### Given request:
Write out these lines word for word, leaving out the pictures.

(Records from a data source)
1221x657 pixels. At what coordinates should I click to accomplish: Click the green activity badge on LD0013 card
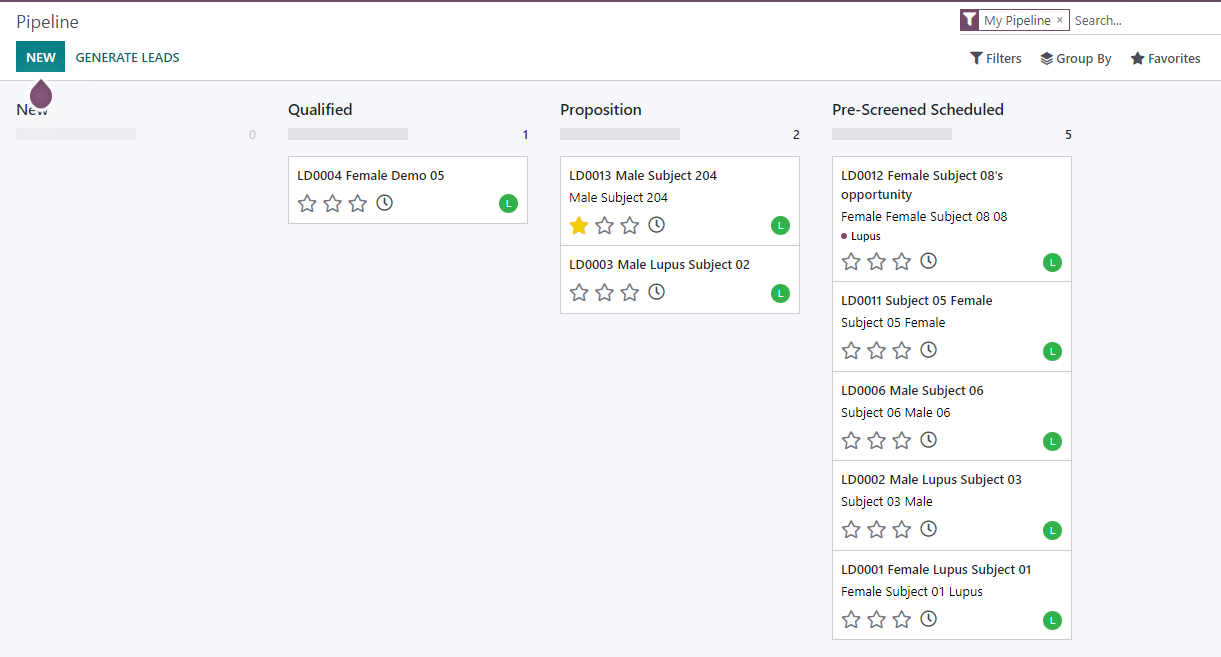780,225
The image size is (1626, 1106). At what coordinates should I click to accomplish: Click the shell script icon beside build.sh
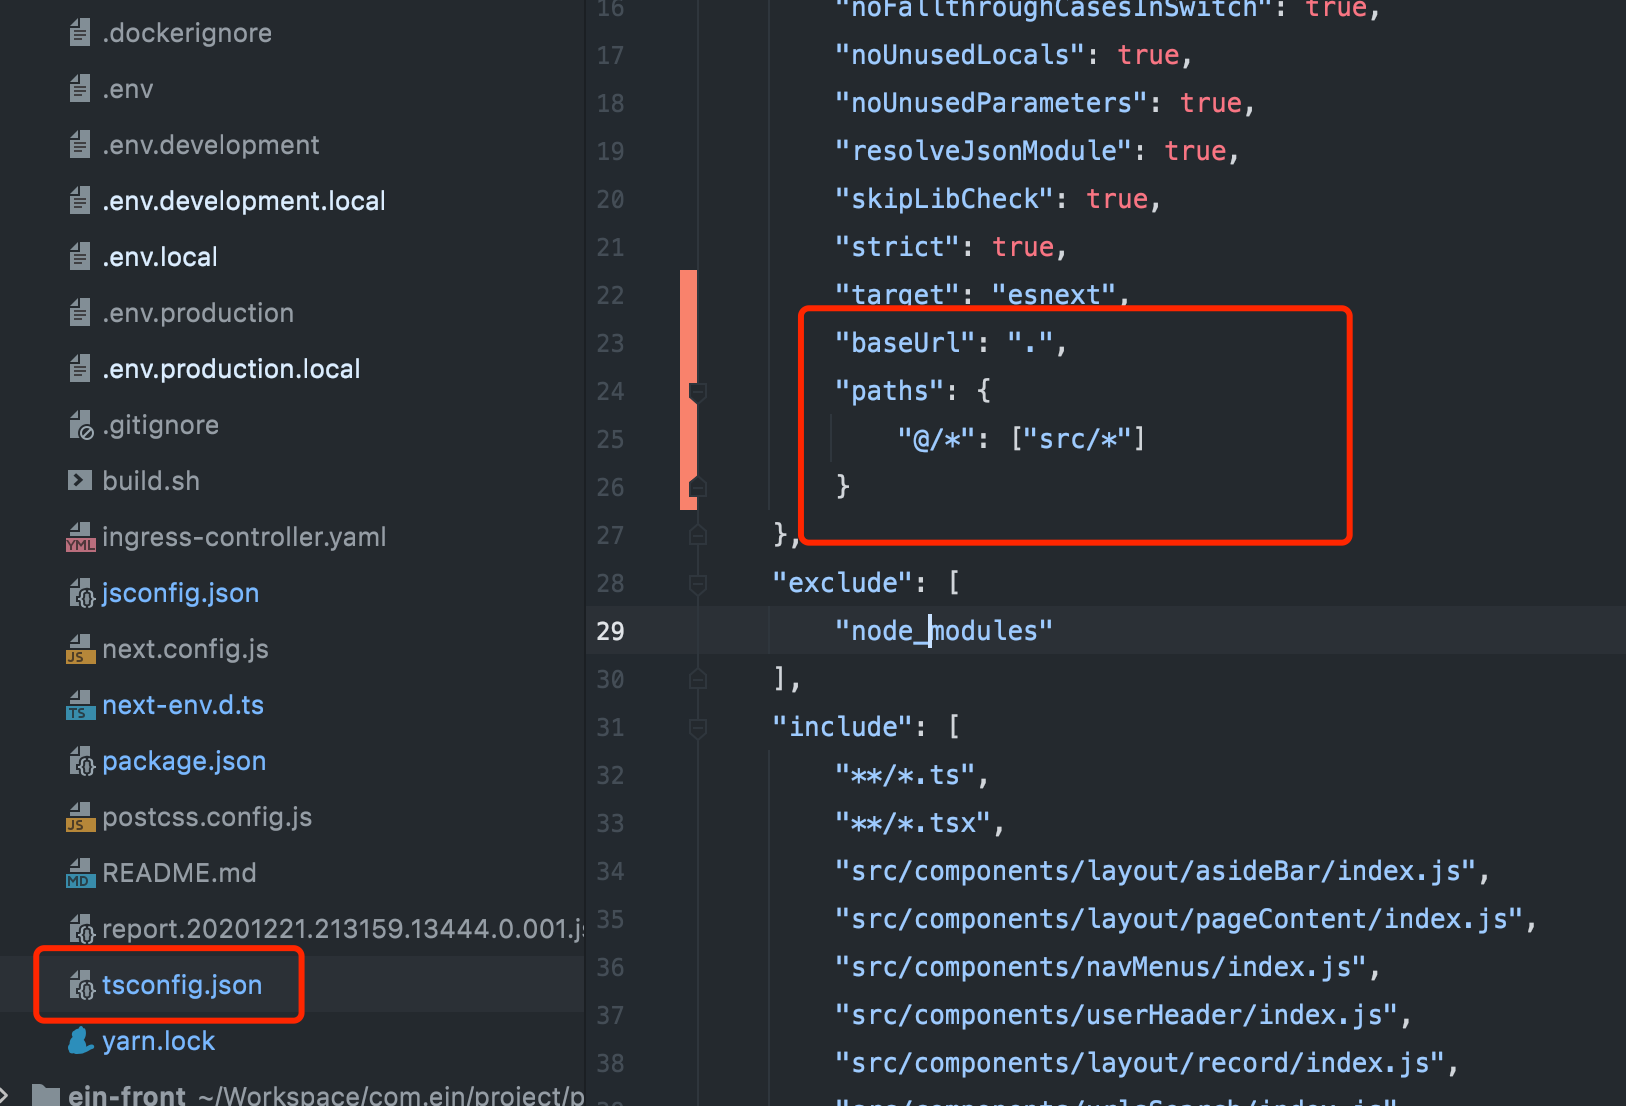tap(80, 480)
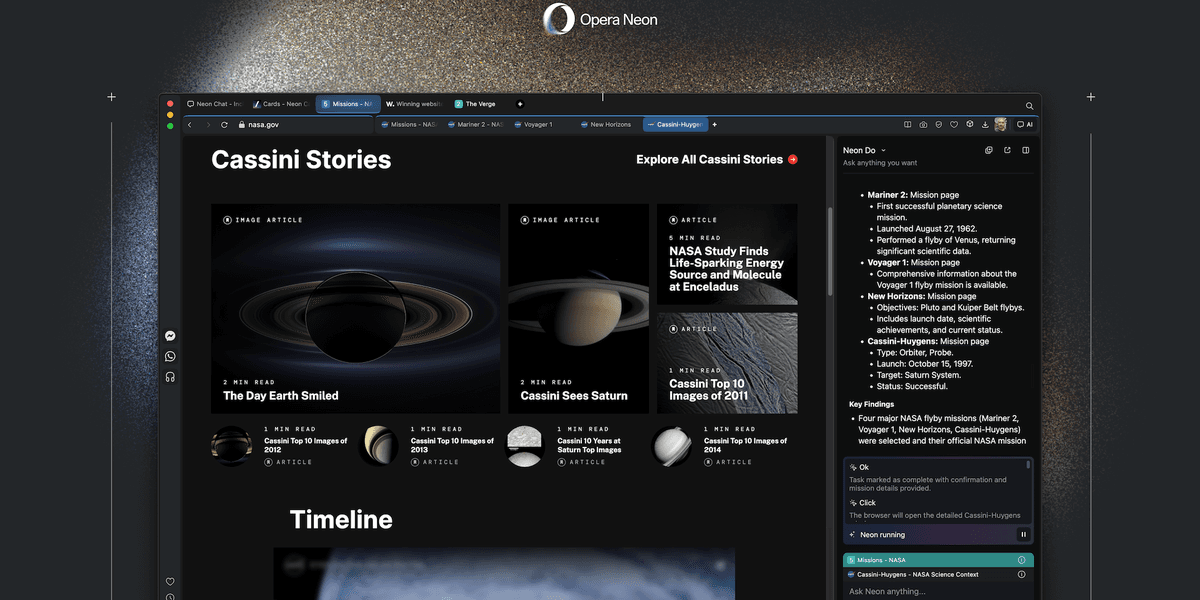
Task: Switch to The Verge tab
Action: tap(479, 104)
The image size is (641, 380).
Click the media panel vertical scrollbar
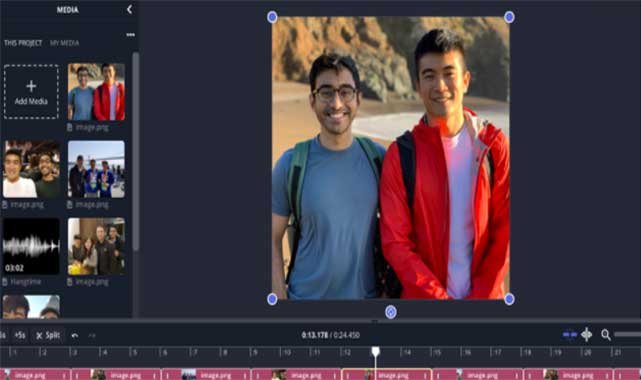coord(135,151)
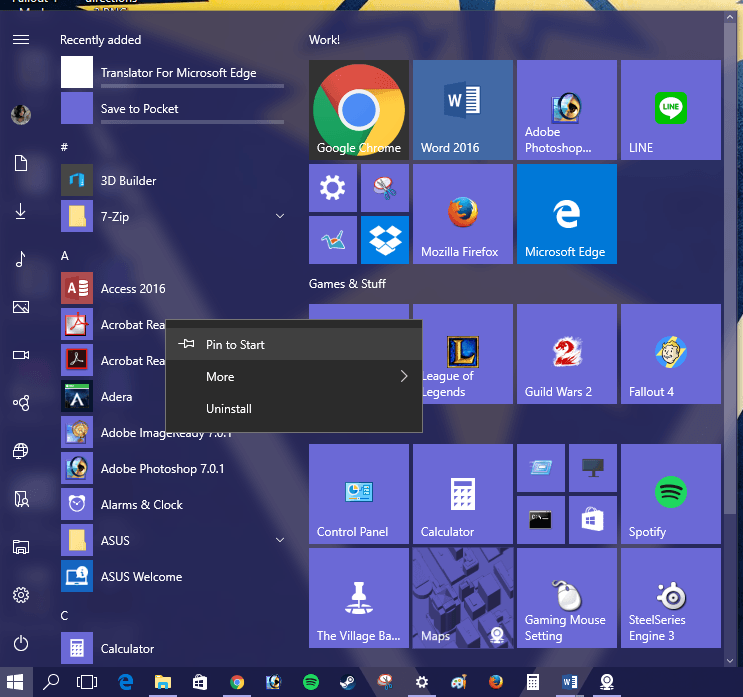Expand the ASUS folder in app list
This screenshot has width=743, height=697.
(280, 540)
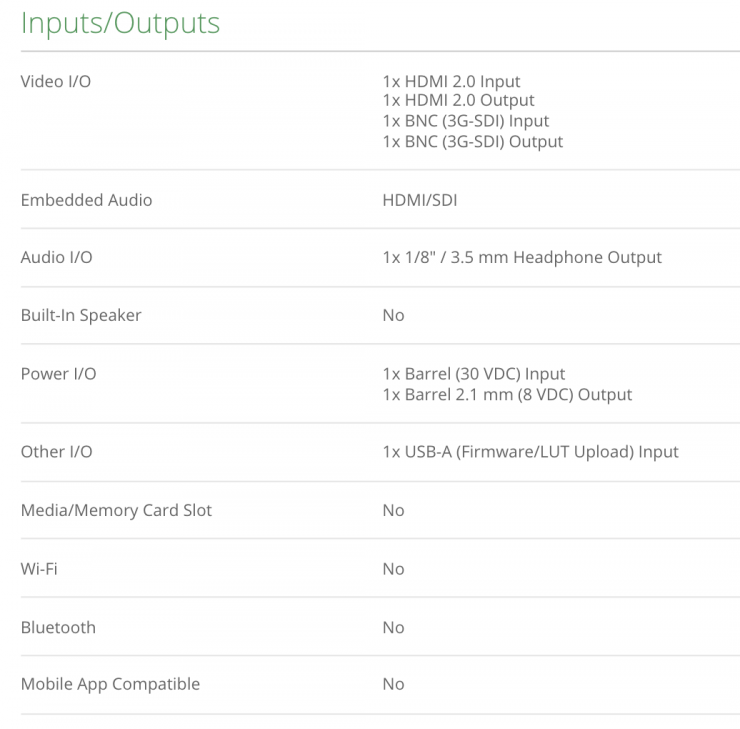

### Answer below:
1221x657 pixels. At what coordinates should I click to accomplish: Click the green activity badge on LD0013 card
780,225
The image size is (1626, 1106). At what coordinates should I click to accomplish: Click the shell script icon beside build.sh
tap(80, 480)
Task: Switch to The Verge tab
Action: tap(479, 104)
The image size is (641, 380).
Click the media panel vertical scrollbar
coord(135,151)
Expand the ASUS folder in app list
This screenshot has width=743, height=697.
(280, 540)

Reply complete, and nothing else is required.